[Dataset extract Boundary: Start]

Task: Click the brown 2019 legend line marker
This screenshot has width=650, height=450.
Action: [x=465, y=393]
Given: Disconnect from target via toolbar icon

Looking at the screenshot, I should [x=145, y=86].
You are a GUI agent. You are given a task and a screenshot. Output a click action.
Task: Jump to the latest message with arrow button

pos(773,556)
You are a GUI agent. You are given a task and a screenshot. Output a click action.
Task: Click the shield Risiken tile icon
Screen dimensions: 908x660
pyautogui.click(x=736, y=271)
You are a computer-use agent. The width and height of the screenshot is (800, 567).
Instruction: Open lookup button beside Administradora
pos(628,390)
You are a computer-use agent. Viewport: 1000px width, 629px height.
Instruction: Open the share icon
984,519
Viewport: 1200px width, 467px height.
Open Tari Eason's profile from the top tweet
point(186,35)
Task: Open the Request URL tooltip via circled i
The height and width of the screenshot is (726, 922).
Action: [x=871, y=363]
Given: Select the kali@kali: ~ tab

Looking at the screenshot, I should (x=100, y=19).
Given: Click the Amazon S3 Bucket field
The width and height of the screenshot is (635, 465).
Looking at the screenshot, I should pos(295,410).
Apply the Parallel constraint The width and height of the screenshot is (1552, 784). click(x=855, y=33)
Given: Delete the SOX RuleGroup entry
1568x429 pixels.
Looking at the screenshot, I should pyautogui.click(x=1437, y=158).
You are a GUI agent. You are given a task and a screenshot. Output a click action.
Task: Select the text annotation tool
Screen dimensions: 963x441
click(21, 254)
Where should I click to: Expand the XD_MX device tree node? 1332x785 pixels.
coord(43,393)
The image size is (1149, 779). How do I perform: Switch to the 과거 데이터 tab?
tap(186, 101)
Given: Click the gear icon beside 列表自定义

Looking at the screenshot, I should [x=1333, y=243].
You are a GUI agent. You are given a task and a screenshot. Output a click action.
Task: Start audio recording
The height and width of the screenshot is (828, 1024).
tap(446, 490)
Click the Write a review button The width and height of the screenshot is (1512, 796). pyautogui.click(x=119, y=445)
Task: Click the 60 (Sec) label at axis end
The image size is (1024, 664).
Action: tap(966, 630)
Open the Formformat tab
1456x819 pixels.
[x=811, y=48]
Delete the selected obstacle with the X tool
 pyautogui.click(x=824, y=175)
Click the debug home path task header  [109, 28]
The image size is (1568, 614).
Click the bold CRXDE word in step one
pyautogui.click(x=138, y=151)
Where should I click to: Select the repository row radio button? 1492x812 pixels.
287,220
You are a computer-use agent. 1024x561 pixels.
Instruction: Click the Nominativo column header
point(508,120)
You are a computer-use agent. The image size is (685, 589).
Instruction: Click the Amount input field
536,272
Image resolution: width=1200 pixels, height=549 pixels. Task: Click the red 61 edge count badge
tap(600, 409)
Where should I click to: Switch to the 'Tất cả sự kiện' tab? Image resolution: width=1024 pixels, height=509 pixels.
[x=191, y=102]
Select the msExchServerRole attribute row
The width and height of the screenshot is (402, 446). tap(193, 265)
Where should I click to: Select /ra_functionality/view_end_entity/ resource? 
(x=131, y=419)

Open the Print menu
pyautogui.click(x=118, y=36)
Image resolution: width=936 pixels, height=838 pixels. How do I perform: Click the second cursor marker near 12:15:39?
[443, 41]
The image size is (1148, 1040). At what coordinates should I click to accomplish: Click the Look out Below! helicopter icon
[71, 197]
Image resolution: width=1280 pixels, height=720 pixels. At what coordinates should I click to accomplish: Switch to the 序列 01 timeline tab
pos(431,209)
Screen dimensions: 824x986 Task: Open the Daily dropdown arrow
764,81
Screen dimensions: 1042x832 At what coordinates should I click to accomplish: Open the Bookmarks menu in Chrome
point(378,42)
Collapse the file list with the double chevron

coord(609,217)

[Dataset extract Boundary: End]

- [What is required] Across all the entries above, how many lines have the word "Viewport" in them? Only the number, please.

- [Exercise output] 2